What is being asked:
Every line below between the line holding "has width=600, height=600." and the line holding "has width=880, height=660.", inclusive, should be repeated exactly, and all other lines omitted.

------------------------------------

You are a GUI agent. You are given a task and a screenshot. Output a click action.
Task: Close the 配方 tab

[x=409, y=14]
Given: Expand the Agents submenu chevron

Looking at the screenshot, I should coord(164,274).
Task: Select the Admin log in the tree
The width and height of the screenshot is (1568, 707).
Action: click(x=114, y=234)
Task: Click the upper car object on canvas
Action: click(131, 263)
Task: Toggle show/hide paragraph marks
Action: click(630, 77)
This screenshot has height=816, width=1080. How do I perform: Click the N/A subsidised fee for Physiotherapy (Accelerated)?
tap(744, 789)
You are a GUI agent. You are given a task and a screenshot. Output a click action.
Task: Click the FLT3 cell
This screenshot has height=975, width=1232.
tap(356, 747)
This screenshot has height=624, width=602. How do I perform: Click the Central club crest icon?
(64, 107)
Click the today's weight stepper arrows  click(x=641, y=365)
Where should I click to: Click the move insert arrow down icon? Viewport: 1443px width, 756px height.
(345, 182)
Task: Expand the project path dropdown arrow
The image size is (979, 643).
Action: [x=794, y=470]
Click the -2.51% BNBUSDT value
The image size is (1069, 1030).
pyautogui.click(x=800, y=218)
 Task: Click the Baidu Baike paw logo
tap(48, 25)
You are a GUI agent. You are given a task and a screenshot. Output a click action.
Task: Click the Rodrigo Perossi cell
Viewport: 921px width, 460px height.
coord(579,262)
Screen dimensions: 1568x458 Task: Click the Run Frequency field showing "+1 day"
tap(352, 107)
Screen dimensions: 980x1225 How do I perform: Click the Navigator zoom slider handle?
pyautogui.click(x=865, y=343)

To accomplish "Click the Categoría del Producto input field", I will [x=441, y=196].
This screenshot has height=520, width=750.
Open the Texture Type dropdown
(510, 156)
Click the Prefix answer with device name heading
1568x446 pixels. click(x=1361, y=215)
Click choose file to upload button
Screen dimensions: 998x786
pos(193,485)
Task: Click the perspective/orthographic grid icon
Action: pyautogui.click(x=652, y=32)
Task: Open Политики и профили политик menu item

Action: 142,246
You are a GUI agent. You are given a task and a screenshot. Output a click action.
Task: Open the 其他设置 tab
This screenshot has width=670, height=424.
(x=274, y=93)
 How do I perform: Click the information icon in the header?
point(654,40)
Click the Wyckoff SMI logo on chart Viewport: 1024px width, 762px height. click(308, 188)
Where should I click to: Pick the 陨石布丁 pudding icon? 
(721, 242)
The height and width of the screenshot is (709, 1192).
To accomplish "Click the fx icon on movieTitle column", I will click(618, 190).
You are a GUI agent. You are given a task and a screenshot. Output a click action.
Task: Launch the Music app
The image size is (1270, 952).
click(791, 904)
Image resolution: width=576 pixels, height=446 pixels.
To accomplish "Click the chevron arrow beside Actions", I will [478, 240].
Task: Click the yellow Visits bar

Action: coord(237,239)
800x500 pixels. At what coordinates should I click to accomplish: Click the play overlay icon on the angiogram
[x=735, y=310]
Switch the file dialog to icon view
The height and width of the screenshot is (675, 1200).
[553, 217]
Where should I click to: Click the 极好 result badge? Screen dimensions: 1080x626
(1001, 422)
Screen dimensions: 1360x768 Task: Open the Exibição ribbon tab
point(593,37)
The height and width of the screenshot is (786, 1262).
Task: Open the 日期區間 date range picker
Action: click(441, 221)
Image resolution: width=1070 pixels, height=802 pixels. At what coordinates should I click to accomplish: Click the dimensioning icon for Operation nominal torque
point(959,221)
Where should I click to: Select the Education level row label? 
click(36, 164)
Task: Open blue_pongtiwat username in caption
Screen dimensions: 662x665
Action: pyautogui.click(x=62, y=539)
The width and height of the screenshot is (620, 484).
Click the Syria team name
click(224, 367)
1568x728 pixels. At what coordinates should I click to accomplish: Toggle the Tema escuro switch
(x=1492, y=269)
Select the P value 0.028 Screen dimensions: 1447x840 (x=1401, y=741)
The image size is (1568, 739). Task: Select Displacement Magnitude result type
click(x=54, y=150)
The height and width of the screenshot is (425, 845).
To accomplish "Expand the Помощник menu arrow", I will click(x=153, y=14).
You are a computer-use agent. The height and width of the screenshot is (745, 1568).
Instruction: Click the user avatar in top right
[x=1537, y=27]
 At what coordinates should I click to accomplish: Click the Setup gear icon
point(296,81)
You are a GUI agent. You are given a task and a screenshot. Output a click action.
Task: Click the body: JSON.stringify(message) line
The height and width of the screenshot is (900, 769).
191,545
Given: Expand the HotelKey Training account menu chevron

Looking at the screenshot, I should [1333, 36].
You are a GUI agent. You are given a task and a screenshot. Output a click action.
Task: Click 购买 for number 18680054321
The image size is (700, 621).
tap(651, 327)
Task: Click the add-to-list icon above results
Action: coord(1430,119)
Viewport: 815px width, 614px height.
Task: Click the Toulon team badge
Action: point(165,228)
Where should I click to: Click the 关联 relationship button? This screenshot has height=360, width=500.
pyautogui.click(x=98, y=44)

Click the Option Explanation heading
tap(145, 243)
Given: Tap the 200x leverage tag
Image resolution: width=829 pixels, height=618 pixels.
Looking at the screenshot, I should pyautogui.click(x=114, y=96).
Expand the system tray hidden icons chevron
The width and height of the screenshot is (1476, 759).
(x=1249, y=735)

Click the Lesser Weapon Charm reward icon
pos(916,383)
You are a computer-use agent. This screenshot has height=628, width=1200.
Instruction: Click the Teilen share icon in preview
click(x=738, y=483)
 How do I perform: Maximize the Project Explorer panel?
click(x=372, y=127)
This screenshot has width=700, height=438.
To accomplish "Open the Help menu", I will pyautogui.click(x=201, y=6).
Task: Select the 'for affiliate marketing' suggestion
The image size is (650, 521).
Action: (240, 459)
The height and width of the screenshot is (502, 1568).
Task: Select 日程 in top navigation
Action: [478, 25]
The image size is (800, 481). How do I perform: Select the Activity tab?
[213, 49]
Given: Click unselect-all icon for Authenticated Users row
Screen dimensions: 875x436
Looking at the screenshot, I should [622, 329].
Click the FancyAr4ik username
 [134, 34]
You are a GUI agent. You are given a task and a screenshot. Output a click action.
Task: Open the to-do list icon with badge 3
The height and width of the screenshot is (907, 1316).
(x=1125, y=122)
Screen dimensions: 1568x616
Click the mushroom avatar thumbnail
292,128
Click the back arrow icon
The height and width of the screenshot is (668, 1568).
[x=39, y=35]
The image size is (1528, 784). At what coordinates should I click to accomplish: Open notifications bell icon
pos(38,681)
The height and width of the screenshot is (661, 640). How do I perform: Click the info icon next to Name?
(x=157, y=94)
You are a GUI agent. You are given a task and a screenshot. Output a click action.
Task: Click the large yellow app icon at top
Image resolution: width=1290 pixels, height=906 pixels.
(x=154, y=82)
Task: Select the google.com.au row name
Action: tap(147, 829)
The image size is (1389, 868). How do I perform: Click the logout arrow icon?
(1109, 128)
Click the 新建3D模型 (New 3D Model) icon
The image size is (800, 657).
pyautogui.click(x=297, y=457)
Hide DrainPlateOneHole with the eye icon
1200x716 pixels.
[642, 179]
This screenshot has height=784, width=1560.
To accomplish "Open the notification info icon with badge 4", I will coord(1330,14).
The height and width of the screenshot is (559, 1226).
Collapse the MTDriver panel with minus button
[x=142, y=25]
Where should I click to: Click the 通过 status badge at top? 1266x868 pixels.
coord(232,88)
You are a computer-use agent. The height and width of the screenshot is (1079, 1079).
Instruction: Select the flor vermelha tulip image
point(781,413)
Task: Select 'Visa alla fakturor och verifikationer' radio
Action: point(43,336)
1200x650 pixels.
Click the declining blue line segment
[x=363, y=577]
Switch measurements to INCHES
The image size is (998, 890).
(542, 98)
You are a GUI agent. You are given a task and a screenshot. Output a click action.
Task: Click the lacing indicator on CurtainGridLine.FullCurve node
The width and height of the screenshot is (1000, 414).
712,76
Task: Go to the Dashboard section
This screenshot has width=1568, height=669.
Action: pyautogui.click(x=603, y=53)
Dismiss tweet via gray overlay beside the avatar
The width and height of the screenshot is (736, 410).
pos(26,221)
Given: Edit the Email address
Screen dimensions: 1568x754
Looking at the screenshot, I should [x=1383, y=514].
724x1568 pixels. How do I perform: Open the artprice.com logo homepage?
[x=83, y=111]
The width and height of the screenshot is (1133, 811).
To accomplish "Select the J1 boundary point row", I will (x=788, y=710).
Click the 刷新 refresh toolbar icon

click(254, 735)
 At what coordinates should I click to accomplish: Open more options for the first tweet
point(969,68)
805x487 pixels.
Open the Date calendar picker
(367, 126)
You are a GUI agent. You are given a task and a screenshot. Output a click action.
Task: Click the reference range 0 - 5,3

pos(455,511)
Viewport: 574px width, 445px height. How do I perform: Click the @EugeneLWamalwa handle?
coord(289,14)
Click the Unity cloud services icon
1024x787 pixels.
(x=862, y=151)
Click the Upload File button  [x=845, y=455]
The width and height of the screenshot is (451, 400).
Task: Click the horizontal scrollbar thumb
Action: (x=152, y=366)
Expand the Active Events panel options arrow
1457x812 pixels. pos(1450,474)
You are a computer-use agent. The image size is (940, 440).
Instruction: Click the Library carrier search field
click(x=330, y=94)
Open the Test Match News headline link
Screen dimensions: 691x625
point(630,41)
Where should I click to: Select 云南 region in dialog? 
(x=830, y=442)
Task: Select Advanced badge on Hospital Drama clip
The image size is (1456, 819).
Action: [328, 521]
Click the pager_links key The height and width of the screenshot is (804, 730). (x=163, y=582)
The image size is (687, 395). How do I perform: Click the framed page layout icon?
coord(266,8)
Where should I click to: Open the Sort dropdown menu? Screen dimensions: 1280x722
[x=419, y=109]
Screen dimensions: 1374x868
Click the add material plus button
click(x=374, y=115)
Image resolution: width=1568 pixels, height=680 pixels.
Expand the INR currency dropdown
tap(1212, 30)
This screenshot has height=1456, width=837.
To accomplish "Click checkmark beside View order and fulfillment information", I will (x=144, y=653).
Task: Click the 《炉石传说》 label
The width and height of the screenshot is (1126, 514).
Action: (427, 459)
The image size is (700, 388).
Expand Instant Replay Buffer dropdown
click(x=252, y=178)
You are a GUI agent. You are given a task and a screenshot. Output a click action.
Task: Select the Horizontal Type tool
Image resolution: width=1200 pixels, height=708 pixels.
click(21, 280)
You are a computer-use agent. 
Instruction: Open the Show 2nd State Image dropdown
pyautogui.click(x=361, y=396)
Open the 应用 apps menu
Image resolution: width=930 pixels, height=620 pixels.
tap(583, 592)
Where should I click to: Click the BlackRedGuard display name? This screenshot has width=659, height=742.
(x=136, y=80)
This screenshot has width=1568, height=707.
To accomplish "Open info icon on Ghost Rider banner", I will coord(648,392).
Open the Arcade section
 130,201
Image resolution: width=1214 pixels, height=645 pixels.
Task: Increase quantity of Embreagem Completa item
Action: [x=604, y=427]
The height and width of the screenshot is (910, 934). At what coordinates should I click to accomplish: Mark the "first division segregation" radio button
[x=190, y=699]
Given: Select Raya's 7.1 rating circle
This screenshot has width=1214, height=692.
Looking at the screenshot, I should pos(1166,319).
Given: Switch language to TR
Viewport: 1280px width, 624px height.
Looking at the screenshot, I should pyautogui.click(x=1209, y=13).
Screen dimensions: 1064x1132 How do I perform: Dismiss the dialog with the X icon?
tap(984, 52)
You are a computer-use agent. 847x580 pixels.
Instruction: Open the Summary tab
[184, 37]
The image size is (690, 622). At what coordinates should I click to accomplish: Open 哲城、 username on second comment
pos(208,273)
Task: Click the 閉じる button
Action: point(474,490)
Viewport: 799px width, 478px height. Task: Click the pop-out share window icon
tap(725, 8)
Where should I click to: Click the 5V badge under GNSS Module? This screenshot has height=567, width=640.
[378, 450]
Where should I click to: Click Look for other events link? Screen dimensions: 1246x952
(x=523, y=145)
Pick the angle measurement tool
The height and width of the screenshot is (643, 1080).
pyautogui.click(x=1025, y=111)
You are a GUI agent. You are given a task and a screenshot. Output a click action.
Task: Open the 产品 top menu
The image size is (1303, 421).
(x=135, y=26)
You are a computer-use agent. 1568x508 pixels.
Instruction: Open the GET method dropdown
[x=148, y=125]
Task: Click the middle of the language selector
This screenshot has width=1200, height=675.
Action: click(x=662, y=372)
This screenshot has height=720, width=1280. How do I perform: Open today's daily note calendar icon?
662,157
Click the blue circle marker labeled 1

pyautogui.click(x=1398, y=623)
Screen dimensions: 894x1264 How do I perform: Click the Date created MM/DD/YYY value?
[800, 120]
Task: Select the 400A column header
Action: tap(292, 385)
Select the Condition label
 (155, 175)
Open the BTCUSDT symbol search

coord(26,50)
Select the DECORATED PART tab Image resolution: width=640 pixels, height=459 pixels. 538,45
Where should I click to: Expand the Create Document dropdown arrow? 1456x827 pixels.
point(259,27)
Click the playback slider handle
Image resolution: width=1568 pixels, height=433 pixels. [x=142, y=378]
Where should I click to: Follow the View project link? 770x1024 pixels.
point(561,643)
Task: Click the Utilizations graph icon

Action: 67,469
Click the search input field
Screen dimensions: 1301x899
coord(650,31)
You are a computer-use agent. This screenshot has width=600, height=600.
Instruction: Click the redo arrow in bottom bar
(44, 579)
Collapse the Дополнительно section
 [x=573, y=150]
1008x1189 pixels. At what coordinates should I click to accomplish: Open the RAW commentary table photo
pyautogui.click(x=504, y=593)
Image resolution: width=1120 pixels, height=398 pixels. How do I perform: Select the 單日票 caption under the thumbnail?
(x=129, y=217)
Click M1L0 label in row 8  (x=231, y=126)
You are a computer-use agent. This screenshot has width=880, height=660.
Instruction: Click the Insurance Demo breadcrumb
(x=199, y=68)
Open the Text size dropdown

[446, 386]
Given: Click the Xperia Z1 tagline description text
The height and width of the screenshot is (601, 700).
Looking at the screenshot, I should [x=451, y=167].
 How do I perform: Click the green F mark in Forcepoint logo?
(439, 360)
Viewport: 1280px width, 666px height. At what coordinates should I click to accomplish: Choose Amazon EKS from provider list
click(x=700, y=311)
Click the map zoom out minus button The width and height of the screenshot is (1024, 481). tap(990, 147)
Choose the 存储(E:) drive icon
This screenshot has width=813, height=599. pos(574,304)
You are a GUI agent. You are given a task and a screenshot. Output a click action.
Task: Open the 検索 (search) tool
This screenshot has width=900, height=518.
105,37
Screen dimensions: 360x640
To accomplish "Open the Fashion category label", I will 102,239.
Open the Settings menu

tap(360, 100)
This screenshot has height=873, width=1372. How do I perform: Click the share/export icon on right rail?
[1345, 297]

------------------------------------

Reply to the task:
You are a computer-use agent. This screenshot has width=600, height=600.
Instruction: Click the redo arrow in bottom bar
(44, 579)
Collapse the Дополнительно section
 [x=573, y=150]
1008x1189 pixels. At what coordinates should I click to accomplish: Open the RAW commentary table photo
pyautogui.click(x=504, y=593)
Image resolution: width=1120 pixels, height=398 pixels. How do I perform: Select the 單日票 caption under the thumbnail?
(x=129, y=217)
Click M1L0 label in row 8  (x=231, y=126)
You are a computer-use agent. This screenshot has width=880, height=660.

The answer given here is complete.